:: Work task ::
Set down each line of the listing below exactly as it is written.

:: Dataset ::
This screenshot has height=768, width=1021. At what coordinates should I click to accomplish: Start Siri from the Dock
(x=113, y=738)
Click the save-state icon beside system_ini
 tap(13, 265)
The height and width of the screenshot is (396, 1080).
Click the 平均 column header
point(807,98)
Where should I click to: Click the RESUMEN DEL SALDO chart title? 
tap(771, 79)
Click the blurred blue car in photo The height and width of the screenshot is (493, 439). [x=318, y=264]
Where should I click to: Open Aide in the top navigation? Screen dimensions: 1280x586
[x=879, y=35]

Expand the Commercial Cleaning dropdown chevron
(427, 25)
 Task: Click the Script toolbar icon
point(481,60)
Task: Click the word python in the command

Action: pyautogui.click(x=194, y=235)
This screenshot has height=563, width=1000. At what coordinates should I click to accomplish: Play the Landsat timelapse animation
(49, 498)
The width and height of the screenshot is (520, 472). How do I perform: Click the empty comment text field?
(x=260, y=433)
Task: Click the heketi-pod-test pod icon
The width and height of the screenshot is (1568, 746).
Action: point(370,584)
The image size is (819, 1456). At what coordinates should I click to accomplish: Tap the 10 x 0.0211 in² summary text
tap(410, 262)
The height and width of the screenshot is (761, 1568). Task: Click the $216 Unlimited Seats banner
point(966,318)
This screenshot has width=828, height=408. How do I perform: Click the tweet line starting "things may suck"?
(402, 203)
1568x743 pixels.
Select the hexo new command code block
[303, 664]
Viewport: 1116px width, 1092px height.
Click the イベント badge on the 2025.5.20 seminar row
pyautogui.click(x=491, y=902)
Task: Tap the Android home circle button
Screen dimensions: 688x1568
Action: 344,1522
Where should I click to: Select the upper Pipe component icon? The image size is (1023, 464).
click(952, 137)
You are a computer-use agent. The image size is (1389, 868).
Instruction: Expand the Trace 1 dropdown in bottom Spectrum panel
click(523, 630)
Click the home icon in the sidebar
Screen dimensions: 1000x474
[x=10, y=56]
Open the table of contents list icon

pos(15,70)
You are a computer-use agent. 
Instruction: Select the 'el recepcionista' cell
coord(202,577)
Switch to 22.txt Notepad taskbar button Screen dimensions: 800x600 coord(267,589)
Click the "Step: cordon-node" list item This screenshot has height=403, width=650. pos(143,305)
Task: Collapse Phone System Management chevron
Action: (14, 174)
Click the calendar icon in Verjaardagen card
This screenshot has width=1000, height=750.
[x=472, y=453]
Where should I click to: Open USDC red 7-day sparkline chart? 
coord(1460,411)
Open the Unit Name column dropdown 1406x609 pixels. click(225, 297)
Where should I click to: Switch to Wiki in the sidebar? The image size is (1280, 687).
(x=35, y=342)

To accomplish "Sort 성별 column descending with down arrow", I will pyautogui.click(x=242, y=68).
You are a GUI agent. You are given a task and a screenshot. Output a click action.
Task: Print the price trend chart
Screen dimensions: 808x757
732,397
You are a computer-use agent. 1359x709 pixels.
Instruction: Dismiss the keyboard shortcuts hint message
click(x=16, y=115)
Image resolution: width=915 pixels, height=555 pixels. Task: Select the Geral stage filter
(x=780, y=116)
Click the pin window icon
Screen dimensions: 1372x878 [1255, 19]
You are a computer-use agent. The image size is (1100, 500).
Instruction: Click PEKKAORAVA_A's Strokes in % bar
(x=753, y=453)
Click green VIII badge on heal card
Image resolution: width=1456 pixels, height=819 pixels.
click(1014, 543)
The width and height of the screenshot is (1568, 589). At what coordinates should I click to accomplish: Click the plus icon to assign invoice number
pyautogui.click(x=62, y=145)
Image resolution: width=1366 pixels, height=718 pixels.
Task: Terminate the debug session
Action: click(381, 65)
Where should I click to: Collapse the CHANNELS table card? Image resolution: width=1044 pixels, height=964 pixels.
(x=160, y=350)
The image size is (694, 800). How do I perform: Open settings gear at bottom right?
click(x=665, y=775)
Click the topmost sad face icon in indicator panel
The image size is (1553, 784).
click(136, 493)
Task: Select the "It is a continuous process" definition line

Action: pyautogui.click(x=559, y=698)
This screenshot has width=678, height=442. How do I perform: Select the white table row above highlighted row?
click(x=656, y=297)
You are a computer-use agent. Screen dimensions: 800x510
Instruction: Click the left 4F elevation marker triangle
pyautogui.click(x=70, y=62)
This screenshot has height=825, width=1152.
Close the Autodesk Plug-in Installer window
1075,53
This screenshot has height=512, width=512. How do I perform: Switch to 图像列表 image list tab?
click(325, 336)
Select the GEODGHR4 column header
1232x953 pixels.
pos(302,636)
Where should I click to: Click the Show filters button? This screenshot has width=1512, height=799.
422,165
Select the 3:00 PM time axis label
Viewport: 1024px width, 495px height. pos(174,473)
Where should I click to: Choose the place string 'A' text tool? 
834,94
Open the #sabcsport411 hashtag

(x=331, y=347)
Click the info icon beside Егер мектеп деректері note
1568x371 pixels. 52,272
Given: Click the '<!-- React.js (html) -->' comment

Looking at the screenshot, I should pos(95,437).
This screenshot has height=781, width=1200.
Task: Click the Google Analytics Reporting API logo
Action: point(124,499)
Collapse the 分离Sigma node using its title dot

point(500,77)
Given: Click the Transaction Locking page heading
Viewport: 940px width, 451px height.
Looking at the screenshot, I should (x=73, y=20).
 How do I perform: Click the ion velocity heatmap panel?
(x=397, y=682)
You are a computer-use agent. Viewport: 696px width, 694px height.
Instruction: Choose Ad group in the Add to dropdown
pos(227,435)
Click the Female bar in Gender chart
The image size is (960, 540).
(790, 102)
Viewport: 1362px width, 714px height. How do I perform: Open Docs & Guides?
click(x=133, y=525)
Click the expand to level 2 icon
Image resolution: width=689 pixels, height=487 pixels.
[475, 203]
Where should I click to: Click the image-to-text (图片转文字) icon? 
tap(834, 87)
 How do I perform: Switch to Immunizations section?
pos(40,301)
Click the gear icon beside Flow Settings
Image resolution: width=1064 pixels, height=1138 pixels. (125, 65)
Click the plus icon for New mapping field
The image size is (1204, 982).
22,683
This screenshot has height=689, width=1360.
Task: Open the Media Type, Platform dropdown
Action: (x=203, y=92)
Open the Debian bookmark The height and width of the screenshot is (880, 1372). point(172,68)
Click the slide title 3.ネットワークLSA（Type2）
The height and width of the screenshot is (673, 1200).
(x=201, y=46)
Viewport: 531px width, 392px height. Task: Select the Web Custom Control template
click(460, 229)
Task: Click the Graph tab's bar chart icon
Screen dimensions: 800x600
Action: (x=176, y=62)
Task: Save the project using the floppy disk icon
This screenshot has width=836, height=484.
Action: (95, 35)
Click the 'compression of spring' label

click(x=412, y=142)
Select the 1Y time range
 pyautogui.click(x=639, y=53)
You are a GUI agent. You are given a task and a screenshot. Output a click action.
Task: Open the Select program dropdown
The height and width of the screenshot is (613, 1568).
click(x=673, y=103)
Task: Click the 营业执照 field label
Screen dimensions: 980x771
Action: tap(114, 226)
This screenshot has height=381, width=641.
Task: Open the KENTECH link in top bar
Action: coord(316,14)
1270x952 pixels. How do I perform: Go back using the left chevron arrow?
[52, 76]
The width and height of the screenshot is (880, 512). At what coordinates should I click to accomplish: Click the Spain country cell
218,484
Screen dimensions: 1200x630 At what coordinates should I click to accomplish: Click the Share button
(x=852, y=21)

:: Result of this exercise ::
This screenshot has height=768, width=1021. At what coordinates should I click to accomplish: Start Siri from the Dock
(x=113, y=738)
Click the save-state icon beside system_ini
 tap(13, 265)
The height and width of the screenshot is (396, 1080).
Click the 平均 column header
point(807,98)
Where should I click to: Click the RESUMEN DEL SALDO chart title? 
tap(771, 79)
Click the blurred blue car in photo The height and width of the screenshot is (493, 439). [x=318, y=264]
Where should I click to: Open Aide in the top navigation? Screen dimensions: 1280x586
[x=879, y=35]

Expand the Commercial Cleaning dropdown chevron
(427, 25)
 Task: Click the Script toolbar icon
point(481,60)
Task: Click the word python in the command

Action: pyautogui.click(x=194, y=235)
This screenshot has height=563, width=1000. At what coordinates should I click to accomplish: Play the Landsat timelapse animation
(49, 498)
The width and height of the screenshot is (520, 472). How do I perform: Click the empty comment text field?
(x=260, y=433)
Task: Click the heketi-pod-test pod icon
The width and height of the screenshot is (1568, 746).
Action: point(370,584)
The image size is (819, 1456). At what coordinates should I click to accomplish: Tap the 10 x 0.0211 in² summary text
tap(410, 262)
The height and width of the screenshot is (761, 1568). Task: Click the $216 Unlimited Seats banner
point(966,318)
This screenshot has width=828, height=408. How do I perform: Click the tweet line starting "things may suck"?
(402, 203)
1568x743 pixels.
Select the hexo new command code block
[303, 664]
Viewport: 1116px width, 1092px height.
Click the イベント badge on the 2025.5.20 seminar row
pyautogui.click(x=491, y=902)
Task: Tap the Android home circle button
Screen dimensions: 688x1568
Action: 344,1522
Where should I click to: Select the upper Pipe component icon? The image size is (1023, 464).
click(952, 137)
You are a computer-use agent. The image size is (1389, 868).
Instruction: Expand the Trace 1 dropdown in bottom Spectrum panel
click(523, 630)
Click the home icon in the sidebar
Screen dimensions: 1000x474
[x=10, y=56]
Open the table of contents list icon

pos(15,70)
You are a computer-use agent. 
Instruction: Select the 'el recepcionista' cell
coord(202,577)
Switch to 22.txt Notepad taskbar button Screen dimensions: 800x600 coord(267,589)
Click the "Step: cordon-node" list item This screenshot has height=403, width=650. pos(143,305)
Task: Collapse Phone System Management chevron
Action: (14, 174)
Click the calendar icon in Verjaardagen card
This screenshot has width=1000, height=750.
[x=472, y=453]
Where should I click to: Open USDC red 7-day sparkline chart? 
coord(1460,411)
Open the Unit Name column dropdown 1406x609 pixels. click(225, 297)
Where should I click to: Switch to Wiki in the sidebar? The image size is (1280, 687).
(x=35, y=342)

To accomplish "Sort 성별 column descending with down arrow", I will pyautogui.click(x=242, y=68).
You are a GUI agent. You are given a task and a screenshot. Output a click action.
Task: Print the price trend chart
Screen dimensions: 808x757
732,397
You are a computer-use agent. 1359x709 pixels.
Instruction: Dismiss the keyboard shortcuts hint message
click(x=16, y=115)
Image resolution: width=915 pixels, height=555 pixels. Task: Select the Geral stage filter
(x=780, y=116)
Click the pin window icon
Screen dimensions: 1372x878 [1255, 19]
You are a computer-use agent. The image size is (1100, 500).
Instruction: Click PEKKAORAVA_A's Strokes in % bar
(x=753, y=453)
Click green VIII badge on heal card
Image resolution: width=1456 pixels, height=819 pixels.
click(1014, 543)
The width and height of the screenshot is (1568, 589). At what coordinates should I click to accomplish: Click the plus icon to assign invoice number
pyautogui.click(x=62, y=145)
Image resolution: width=1366 pixels, height=718 pixels.
Task: Terminate the debug session
Action: click(381, 65)
Where should I click to: Collapse the CHANNELS table card? Image resolution: width=1044 pixels, height=964 pixels.
(x=160, y=350)
The image size is (694, 800). How do I perform: Open settings gear at bottom right?
click(x=665, y=775)
Click the topmost sad face icon in indicator panel
The image size is (1553, 784).
click(136, 493)
Task: Select the "It is a continuous process" definition line

Action: pyautogui.click(x=559, y=698)
This screenshot has width=678, height=442. How do I perform: Select the white table row above highlighted row?
click(x=656, y=297)
You are a computer-use agent. Screen dimensions: 800x510
Instruction: Click the left 4F elevation marker triangle
pyautogui.click(x=70, y=62)
This screenshot has height=825, width=1152.
Close the Autodesk Plug-in Installer window
1075,53
This screenshot has height=512, width=512. How do I perform: Switch to 图像列表 image list tab?
click(325, 336)
Select the GEODGHR4 column header
1232x953 pixels.
pos(302,636)
Where should I click to: Click the Show filters button? This screenshot has width=1512, height=799.
422,165
Select the 3:00 PM time axis label
Viewport: 1024px width, 495px height. pos(174,473)
Where should I click to: Choose the place string 'A' text tool? 
834,94
Open the #sabcsport411 hashtag

(x=331, y=347)
Click the info icon beside Егер мектеп деректері note
1568x371 pixels. 52,272
Given: Click the '<!-- React.js (html) -->' comment

Looking at the screenshot, I should pos(95,437).
This screenshot has height=781, width=1200.
Task: Click the Google Analytics Reporting API logo
Action: point(124,499)
Collapse the 分离Sigma node using its title dot

point(500,77)
Given: Click the Transaction Locking page heading
Viewport: 940px width, 451px height.
Looking at the screenshot, I should (x=73, y=20).
 How do I perform: Click the ion velocity heatmap panel?
(x=397, y=682)
You are a computer-use agent. Viewport: 696px width, 694px height.
Instruction: Choose Ad group in the Add to dropdown
pos(227,435)
Click the Female bar in Gender chart
The image size is (960, 540).
(790, 102)
Viewport: 1362px width, 714px height. How do I perform: Open Docs & Guides?
click(x=133, y=525)
Click the expand to level 2 icon
Image resolution: width=689 pixels, height=487 pixels.
[475, 203]
Where should I click to: Click the image-to-text (图片转文字) icon? 
tap(834, 87)
 How do I perform: Switch to Immunizations section?
pos(40,301)
Click the gear icon beside Flow Settings
Image resolution: width=1064 pixels, height=1138 pixels. (125, 65)
Click the plus icon for New mapping field
The image size is (1204, 982).
22,683
This screenshot has height=689, width=1360.
Task: Open the Media Type, Platform dropdown
Action: (x=203, y=92)
Open the Debian bookmark The height and width of the screenshot is (880, 1372). point(172,68)
Click the slide title 3.ネットワークLSA（Type2）
The height and width of the screenshot is (673, 1200).
(x=201, y=46)
Viewport: 531px width, 392px height. Task: Select the Web Custom Control template
click(460, 229)
Task: Click the Graph tab's bar chart icon
Screen dimensions: 800x600
Action: (x=176, y=62)
Task: Save the project using the floppy disk icon
This screenshot has width=836, height=484.
Action: (95, 35)
Click the 'compression of spring' label

click(x=412, y=142)
Select the 1Y time range
 pyautogui.click(x=639, y=53)
You are a GUI agent. You are given a task and a screenshot. Output a click action.
Task: Open the Select program dropdown
The height and width of the screenshot is (613, 1568).
click(x=673, y=103)
Task: Click the 营业执照 field label
Screen dimensions: 980x771
Action: tap(114, 226)
This screenshot has height=381, width=641.
Task: Open the KENTECH link in top bar
Action: coord(316,14)
1270x952 pixels. How do I perform: Go back using the left chevron arrow?
[52, 76]
The width and height of the screenshot is (880, 512). At what coordinates should I click to accomplish: Click the Spain country cell
218,484
Screen dimensions: 1200x630 At what coordinates should I click to accomplish: Click the Share button
(x=852, y=21)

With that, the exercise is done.